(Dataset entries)
######

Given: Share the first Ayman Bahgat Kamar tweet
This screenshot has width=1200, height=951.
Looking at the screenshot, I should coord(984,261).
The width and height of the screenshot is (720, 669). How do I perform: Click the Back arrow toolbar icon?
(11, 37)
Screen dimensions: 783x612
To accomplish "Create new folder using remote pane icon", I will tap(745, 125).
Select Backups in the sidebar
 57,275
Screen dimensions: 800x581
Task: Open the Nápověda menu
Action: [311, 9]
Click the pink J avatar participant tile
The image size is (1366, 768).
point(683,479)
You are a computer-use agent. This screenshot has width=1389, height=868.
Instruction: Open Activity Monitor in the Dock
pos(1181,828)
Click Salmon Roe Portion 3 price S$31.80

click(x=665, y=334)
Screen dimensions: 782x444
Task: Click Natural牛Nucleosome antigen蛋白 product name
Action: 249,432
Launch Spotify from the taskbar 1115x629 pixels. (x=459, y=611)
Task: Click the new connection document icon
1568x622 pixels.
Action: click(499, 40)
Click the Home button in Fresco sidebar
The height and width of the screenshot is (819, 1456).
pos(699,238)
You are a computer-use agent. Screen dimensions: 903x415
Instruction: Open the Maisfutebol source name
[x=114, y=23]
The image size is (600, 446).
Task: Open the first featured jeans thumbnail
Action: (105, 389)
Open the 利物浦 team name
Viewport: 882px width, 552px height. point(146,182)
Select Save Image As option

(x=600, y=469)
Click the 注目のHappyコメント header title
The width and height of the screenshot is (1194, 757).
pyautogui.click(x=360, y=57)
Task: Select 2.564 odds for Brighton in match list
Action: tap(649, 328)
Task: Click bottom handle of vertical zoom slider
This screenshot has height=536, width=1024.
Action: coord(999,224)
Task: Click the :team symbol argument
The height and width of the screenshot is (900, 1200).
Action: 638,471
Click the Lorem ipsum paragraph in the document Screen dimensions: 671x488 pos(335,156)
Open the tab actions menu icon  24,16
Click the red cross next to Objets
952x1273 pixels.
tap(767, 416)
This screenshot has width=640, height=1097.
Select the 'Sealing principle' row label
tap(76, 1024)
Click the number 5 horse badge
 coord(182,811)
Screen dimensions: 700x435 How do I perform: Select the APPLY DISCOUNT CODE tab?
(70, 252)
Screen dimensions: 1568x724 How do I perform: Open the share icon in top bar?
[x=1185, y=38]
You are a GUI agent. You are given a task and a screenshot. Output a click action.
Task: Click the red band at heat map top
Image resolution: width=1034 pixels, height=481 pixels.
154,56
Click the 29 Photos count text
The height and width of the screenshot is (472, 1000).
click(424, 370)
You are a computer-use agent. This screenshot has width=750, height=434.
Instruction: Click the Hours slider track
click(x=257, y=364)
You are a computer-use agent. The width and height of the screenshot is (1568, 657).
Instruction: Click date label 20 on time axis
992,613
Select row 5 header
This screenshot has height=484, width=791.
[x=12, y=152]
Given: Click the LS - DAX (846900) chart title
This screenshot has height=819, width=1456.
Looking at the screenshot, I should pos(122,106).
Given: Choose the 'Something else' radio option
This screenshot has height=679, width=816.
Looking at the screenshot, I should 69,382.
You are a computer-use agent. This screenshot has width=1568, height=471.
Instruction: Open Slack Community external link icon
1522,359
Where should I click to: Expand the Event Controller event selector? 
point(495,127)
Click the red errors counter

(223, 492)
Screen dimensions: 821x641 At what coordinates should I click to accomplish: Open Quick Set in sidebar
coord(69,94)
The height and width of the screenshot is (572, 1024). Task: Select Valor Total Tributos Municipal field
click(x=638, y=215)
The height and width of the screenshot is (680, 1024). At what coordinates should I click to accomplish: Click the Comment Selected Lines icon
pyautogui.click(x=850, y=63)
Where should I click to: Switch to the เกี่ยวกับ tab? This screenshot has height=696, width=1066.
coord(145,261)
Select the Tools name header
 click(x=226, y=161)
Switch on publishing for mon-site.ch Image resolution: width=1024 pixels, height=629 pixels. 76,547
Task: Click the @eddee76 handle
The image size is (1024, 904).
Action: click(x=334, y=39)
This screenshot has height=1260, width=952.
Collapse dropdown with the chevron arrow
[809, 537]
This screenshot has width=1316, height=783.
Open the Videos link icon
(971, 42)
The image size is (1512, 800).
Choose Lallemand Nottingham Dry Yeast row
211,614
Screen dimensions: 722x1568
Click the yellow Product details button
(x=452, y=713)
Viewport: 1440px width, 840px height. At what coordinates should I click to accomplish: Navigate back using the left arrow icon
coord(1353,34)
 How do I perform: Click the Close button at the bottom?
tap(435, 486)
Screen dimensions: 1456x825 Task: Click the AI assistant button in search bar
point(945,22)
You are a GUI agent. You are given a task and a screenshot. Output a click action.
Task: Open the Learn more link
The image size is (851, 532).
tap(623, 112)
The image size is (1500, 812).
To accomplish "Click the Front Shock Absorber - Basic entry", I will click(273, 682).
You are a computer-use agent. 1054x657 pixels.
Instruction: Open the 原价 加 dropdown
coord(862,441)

######

Nothing but a number is expected here: the number of lines above that hold the word "agent".

8